** BEGIN **

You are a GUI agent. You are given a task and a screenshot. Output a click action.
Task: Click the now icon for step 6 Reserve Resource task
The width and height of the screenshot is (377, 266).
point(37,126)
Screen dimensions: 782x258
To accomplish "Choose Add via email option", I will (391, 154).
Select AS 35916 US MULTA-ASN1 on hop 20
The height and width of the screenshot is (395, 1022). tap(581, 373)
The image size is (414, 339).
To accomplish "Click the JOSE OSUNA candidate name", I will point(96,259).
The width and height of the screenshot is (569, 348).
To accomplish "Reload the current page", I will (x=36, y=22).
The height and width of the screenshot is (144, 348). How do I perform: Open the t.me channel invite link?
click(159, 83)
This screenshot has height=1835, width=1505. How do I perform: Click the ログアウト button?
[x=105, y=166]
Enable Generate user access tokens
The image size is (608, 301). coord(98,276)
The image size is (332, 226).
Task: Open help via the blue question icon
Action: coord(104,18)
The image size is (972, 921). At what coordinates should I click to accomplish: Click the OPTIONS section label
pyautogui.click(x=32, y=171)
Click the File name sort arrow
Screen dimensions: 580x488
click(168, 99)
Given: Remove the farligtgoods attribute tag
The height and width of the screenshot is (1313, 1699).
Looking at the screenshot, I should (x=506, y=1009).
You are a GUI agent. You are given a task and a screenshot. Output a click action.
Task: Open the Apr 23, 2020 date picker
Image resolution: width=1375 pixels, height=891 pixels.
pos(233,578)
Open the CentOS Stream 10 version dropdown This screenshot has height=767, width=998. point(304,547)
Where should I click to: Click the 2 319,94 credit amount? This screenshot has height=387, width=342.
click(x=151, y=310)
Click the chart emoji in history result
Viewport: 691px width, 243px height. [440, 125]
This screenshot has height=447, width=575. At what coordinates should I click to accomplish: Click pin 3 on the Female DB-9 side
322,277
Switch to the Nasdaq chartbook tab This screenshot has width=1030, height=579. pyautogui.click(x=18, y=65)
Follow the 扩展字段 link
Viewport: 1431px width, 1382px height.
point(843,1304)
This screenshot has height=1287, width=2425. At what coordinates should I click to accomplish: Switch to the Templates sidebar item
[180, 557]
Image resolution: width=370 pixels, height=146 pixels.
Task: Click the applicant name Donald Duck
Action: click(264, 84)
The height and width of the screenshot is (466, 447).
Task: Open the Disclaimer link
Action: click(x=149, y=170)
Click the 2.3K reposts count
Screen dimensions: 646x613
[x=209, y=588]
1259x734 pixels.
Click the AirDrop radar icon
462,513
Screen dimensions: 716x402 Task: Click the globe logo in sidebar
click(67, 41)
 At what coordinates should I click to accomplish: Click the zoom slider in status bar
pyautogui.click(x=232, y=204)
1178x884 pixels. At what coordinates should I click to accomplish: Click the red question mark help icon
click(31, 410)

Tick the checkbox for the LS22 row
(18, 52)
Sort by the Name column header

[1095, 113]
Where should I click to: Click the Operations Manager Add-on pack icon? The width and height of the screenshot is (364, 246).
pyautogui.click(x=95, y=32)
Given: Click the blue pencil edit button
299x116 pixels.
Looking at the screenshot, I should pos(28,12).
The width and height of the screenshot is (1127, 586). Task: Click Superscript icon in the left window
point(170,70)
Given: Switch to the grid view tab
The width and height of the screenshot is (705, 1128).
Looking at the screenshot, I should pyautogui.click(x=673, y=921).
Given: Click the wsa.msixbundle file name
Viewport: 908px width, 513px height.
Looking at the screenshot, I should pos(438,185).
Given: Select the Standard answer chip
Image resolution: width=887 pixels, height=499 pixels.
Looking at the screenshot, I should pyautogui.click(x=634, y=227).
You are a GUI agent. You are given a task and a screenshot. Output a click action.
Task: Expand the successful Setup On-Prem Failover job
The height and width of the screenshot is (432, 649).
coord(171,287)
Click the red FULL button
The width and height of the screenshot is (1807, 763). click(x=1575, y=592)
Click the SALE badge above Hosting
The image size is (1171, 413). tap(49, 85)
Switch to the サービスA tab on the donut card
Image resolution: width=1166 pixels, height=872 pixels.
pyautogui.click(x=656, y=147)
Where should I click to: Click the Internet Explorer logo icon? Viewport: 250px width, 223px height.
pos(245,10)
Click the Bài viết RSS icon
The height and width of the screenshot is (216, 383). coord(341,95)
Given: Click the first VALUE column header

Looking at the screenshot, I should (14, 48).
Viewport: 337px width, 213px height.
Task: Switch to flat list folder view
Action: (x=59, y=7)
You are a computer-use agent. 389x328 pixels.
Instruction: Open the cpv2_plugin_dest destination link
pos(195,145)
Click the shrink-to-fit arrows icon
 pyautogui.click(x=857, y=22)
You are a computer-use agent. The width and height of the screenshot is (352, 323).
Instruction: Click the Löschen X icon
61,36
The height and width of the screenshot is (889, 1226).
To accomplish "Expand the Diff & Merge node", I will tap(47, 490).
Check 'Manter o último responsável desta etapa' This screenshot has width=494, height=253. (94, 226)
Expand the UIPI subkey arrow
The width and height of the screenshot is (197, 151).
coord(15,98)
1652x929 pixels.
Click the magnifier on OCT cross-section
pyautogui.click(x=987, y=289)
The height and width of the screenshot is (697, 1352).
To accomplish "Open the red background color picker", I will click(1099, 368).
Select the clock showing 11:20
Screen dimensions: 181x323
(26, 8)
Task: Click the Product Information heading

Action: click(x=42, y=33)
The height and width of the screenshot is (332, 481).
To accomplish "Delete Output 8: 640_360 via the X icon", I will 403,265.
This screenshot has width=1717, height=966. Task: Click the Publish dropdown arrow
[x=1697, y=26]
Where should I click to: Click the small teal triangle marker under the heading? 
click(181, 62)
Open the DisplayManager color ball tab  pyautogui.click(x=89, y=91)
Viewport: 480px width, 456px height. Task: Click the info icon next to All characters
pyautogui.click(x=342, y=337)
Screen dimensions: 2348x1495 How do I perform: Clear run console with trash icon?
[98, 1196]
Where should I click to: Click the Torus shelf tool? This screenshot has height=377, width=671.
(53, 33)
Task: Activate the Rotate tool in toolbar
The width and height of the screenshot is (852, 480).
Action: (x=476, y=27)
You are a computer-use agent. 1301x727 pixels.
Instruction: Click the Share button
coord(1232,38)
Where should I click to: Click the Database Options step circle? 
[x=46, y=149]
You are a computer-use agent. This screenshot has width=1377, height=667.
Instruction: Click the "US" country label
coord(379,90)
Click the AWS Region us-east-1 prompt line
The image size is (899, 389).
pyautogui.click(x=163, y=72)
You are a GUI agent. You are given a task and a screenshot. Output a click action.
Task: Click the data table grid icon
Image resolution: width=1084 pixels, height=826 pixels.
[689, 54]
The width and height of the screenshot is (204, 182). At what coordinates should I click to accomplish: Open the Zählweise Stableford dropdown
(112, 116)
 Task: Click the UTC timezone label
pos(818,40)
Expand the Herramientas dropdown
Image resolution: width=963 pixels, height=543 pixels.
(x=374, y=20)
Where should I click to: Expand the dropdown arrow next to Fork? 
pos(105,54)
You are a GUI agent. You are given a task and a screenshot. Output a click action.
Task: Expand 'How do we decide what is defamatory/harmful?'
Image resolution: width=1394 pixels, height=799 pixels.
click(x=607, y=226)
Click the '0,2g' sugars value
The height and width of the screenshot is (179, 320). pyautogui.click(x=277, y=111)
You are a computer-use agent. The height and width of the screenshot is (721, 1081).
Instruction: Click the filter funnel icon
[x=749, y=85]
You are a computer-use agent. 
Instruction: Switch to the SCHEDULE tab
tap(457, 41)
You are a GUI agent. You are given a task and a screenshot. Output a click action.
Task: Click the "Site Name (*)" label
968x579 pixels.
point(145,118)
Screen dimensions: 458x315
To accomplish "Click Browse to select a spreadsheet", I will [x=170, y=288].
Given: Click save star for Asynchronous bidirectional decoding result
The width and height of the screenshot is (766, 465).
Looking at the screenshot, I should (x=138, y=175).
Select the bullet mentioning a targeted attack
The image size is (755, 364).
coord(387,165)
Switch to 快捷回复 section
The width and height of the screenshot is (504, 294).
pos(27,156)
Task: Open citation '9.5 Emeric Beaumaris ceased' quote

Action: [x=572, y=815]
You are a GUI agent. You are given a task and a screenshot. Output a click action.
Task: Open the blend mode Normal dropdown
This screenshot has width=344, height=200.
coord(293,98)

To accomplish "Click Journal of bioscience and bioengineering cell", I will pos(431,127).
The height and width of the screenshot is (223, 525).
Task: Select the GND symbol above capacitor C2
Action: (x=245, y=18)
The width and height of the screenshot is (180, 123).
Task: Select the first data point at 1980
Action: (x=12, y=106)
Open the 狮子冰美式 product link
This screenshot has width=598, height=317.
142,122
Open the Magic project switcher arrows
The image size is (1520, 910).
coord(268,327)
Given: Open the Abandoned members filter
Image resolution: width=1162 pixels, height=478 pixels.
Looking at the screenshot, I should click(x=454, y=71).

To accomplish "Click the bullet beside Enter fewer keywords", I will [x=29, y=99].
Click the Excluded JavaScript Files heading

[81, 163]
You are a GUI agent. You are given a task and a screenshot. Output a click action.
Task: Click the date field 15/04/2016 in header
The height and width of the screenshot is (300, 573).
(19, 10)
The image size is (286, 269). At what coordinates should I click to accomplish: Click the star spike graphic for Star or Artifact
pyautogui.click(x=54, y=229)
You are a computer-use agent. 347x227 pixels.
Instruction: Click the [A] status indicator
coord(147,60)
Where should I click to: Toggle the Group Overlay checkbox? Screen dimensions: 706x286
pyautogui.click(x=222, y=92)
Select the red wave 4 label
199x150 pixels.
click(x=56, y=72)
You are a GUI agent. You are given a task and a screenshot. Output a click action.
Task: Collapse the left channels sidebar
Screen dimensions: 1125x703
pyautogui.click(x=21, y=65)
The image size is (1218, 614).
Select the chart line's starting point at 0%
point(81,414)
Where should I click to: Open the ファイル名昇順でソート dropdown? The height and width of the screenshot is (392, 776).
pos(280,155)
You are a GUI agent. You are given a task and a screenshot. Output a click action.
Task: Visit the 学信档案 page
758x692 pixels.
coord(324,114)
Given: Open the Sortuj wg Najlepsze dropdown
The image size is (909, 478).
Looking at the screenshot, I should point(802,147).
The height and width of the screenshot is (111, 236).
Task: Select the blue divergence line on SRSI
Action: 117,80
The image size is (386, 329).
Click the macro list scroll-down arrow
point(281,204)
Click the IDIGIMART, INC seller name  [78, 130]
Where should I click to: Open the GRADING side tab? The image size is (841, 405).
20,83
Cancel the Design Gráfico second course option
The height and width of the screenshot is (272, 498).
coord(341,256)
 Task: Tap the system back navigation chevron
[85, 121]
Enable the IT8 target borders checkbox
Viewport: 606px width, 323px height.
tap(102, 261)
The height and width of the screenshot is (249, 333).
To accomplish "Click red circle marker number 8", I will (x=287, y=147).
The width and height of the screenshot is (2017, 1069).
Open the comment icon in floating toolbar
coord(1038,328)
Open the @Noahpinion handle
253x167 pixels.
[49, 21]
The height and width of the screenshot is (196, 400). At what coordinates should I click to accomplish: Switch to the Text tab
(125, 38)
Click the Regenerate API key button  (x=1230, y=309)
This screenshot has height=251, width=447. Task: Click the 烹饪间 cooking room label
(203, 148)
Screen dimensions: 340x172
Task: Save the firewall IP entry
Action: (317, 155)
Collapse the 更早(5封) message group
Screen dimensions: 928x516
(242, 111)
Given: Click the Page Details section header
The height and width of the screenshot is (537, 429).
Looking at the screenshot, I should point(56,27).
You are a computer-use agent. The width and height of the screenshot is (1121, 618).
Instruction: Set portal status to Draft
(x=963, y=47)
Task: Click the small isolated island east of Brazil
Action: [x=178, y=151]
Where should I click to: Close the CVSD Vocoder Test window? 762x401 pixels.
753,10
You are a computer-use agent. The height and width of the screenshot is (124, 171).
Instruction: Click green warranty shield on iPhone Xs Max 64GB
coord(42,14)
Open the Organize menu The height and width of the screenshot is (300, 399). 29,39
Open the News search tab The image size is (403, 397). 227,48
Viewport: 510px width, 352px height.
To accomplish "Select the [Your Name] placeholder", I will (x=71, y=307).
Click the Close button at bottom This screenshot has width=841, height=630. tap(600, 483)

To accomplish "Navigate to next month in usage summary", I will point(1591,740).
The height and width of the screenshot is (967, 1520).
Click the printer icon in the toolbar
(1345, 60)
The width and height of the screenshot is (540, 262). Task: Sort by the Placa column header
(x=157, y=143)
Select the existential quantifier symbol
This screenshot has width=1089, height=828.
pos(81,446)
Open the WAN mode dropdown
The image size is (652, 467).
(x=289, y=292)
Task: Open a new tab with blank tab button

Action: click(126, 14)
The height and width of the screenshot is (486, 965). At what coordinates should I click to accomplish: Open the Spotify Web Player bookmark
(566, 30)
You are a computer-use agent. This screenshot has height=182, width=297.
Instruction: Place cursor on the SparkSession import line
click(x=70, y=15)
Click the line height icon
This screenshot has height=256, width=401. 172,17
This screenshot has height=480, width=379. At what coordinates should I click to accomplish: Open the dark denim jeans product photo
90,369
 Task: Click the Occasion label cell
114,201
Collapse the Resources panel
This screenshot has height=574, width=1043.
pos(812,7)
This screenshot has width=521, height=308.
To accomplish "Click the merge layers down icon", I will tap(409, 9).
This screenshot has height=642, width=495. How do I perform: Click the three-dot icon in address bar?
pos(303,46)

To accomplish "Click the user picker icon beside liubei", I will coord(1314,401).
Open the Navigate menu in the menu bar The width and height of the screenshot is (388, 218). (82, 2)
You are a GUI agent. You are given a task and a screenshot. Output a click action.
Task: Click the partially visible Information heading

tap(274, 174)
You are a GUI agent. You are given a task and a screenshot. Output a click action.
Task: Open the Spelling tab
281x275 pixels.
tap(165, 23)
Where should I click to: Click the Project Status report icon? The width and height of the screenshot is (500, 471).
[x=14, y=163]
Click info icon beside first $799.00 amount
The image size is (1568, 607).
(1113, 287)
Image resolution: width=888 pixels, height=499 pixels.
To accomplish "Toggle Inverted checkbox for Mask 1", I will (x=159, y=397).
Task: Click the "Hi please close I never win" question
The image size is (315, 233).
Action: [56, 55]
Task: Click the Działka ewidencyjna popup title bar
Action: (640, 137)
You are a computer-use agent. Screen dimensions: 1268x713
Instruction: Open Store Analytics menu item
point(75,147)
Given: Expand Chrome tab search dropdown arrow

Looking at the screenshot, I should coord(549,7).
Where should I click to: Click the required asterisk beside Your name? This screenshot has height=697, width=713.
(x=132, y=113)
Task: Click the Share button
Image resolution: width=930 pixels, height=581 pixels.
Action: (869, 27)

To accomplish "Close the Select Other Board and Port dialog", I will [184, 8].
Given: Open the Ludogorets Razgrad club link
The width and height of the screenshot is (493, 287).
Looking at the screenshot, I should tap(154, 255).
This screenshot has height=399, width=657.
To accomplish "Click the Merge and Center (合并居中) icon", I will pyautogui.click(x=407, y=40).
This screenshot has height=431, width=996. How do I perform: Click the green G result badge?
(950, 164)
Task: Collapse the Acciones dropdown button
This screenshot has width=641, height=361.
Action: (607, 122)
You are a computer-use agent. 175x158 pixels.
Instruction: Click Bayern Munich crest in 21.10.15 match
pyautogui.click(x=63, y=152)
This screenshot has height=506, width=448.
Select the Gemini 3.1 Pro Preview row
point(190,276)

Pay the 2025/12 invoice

** END **

Copy the records from the beginning through the line that contains "[x=105, y=166]", including that line.

> Problem solution
You are a GUI agent. You are given a task and a screenshot. Output a click action.
Task: Click the now icon for step 6 Reserve Resource task
The width and height of the screenshot is (377, 266).
point(37,126)
Screen dimensions: 782x258
To accomplish "Choose Add via email option", I will (391, 154).
Select AS 35916 US MULTA-ASN1 on hop 20
The height and width of the screenshot is (395, 1022). tap(581, 373)
The image size is (414, 339).
To accomplish "Click the JOSE OSUNA candidate name", I will point(96,259).
The width and height of the screenshot is (569, 348).
To accomplish "Reload the current page", I will (x=36, y=22).
The height and width of the screenshot is (144, 348). How do I perform: Open the t.me channel invite link?
click(159, 83)
This screenshot has height=1835, width=1505. How do I perform: Click the ログアウト button?
[x=105, y=166]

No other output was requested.